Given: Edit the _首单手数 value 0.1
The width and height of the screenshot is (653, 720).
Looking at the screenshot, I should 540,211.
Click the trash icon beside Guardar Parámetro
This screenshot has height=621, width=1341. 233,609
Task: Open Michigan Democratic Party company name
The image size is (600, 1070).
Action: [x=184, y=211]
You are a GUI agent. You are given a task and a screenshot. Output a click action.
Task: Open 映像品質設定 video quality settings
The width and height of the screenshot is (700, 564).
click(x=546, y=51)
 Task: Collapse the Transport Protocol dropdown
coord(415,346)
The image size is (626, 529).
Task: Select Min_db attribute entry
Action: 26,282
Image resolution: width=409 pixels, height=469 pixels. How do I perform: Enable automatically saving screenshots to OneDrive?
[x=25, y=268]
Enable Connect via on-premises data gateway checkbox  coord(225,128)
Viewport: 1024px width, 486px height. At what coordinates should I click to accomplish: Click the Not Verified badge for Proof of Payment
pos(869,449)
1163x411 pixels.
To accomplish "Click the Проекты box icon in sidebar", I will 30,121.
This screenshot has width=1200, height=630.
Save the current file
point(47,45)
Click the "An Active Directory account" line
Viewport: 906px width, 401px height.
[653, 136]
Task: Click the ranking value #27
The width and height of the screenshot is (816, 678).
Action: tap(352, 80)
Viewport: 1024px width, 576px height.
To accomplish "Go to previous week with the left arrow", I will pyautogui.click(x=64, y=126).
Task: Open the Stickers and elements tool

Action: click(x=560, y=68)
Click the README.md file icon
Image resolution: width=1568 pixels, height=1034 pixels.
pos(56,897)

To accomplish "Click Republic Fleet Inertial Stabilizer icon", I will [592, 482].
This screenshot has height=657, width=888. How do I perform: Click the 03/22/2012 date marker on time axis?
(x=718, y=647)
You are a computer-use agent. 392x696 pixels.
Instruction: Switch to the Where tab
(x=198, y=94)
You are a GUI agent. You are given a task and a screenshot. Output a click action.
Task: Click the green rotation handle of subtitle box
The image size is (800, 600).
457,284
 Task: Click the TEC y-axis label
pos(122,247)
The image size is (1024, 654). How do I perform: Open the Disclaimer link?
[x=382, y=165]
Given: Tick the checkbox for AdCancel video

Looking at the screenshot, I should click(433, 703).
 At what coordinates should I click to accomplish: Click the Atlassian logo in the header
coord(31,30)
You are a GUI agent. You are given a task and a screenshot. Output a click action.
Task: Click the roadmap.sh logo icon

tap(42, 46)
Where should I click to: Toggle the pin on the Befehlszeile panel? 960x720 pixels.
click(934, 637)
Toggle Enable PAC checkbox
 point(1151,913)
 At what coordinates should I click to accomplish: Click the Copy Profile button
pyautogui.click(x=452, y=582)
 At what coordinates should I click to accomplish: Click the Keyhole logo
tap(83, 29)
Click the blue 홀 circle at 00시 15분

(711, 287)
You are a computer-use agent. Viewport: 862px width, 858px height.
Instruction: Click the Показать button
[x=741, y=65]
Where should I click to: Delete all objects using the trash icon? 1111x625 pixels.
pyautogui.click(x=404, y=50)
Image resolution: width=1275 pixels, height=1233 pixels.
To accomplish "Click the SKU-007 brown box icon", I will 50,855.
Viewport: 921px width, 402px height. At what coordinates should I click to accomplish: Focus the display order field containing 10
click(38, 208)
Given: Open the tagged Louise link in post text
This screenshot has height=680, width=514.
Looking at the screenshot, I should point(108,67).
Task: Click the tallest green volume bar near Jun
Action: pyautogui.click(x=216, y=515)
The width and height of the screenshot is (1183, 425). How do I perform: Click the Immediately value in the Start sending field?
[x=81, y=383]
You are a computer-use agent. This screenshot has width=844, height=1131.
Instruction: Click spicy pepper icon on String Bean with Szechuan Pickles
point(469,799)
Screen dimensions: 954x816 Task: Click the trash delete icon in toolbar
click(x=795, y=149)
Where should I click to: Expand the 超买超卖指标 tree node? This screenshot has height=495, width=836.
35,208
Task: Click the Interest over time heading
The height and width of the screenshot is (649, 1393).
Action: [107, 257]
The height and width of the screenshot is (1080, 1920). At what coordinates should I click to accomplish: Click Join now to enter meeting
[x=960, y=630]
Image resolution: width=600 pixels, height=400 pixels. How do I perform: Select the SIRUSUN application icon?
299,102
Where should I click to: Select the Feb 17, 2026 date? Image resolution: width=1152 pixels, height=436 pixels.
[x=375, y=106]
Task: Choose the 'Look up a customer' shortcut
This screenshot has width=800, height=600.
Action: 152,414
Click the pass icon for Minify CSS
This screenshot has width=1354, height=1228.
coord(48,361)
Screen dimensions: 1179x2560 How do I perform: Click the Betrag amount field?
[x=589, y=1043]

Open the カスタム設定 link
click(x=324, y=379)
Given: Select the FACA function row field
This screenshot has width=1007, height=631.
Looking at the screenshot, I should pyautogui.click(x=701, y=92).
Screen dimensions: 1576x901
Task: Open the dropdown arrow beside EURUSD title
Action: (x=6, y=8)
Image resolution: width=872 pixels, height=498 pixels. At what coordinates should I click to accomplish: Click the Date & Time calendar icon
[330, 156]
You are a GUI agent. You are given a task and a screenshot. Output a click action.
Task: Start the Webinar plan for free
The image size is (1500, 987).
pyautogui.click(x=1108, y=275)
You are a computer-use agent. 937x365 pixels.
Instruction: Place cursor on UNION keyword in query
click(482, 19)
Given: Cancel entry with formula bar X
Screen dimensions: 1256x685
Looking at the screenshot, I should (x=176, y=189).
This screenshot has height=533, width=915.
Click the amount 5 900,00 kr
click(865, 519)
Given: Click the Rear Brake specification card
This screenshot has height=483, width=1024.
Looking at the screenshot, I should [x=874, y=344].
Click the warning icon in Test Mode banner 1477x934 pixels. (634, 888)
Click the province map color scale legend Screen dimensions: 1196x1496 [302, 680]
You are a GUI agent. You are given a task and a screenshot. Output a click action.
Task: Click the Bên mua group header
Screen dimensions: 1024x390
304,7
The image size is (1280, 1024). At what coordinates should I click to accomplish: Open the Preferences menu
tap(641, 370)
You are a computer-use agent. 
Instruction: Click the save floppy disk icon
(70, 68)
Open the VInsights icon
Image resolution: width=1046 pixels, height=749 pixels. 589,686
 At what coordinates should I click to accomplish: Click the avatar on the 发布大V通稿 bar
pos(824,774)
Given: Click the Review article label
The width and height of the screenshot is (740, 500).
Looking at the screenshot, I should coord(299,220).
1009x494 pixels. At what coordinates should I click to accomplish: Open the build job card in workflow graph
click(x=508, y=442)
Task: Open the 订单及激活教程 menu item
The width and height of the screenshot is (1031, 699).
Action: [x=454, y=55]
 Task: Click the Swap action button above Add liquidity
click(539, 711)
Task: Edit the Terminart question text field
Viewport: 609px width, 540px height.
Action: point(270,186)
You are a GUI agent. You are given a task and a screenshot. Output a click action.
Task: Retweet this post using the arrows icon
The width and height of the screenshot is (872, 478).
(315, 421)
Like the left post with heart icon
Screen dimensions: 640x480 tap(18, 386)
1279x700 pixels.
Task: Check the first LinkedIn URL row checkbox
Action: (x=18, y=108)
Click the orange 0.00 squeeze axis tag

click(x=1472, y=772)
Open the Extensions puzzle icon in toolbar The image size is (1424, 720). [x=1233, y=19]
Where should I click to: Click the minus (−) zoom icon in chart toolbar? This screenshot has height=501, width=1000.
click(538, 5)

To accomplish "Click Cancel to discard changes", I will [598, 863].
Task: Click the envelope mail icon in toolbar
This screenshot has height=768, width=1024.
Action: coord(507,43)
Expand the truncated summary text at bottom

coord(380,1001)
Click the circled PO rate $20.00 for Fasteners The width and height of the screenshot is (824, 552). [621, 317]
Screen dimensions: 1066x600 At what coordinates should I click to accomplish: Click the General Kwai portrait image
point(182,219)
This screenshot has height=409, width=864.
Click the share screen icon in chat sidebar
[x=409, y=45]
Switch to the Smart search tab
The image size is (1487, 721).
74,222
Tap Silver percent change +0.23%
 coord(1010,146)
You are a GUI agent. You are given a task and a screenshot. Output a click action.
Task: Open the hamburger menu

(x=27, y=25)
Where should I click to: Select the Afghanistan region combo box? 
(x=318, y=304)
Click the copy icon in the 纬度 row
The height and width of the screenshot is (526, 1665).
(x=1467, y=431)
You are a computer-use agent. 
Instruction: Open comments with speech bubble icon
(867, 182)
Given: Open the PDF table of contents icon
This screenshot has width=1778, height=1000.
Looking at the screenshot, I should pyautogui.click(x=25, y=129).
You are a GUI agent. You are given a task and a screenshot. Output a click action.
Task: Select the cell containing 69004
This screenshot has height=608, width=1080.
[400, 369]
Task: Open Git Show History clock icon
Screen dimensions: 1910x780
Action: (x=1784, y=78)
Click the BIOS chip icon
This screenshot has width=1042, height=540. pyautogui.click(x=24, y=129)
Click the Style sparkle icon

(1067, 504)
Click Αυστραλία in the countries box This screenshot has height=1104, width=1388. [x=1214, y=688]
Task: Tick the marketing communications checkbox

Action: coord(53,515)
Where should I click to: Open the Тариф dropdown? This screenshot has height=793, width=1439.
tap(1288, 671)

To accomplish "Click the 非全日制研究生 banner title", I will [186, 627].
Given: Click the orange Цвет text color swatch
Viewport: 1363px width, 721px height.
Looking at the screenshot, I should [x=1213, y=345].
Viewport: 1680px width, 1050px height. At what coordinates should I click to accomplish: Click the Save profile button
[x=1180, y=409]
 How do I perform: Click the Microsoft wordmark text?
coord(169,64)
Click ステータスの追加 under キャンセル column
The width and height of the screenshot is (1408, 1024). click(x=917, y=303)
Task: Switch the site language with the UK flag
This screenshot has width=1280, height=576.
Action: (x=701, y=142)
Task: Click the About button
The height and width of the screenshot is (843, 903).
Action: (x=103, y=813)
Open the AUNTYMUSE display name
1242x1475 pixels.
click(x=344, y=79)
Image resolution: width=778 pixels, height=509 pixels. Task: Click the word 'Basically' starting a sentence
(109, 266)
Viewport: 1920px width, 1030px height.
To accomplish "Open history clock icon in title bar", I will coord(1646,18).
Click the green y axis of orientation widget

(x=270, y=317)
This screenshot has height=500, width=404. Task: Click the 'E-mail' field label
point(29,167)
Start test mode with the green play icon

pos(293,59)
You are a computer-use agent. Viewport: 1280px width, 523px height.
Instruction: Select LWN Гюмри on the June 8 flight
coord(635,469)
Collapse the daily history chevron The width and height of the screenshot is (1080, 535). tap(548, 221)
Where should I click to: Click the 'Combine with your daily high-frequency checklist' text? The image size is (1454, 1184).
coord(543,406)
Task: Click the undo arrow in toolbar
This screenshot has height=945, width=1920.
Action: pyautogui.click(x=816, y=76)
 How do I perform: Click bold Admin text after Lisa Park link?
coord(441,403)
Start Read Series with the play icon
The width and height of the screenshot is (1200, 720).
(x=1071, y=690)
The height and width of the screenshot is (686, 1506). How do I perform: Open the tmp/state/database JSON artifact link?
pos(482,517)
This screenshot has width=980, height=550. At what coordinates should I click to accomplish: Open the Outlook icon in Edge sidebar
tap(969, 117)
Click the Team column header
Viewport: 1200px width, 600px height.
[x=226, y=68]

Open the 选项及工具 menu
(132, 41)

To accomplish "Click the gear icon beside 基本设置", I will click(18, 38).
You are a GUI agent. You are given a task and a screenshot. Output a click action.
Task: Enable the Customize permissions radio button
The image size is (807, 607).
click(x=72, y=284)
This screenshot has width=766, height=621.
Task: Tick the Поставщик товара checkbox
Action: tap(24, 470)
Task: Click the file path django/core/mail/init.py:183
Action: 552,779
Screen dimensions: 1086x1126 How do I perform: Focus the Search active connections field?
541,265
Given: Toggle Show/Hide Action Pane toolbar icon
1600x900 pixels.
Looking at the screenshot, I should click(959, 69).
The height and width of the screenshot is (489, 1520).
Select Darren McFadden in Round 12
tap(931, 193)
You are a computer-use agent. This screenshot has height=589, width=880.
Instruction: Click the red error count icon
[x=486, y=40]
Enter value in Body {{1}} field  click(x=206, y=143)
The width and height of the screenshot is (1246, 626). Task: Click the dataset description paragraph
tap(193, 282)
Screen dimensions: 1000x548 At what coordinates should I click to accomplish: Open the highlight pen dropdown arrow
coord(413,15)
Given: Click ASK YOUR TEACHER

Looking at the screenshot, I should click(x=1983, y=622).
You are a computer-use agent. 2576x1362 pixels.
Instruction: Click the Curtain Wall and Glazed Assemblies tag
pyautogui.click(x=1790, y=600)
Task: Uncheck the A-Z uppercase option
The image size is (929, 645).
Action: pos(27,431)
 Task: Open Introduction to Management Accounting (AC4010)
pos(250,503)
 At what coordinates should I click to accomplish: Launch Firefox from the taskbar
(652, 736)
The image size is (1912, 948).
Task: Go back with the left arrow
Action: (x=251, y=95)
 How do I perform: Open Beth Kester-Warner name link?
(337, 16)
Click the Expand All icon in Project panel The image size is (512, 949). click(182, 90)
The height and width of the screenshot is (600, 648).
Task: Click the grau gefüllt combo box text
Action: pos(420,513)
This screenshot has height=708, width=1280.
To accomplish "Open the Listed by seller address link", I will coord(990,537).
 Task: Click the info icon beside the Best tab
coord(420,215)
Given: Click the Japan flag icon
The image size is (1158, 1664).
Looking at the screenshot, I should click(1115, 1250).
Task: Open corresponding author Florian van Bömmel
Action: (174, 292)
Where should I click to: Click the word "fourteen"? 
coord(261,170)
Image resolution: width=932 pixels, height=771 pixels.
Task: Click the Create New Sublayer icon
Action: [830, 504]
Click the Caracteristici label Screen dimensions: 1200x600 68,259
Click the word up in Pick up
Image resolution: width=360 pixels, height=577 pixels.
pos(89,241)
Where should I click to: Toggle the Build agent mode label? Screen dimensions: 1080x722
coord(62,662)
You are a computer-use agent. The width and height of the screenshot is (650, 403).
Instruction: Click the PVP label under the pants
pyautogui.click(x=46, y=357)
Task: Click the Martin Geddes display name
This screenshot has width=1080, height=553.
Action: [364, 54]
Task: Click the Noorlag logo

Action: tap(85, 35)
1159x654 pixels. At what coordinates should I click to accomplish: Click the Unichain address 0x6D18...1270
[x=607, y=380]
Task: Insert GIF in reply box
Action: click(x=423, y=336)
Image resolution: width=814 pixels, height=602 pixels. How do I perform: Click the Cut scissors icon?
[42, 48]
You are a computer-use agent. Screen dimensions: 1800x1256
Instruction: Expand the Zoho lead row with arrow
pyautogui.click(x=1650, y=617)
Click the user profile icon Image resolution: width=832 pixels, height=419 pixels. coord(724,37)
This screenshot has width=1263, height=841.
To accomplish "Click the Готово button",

Assignment
Every line containing the string "banner" is required; copy each such line from the data.

Task result
Click the warning icon in Test Mode banner 1477x934 pixels. (634, 888)
To accomplish "Click the 非全日制研究生 banner title", I will [186, 627].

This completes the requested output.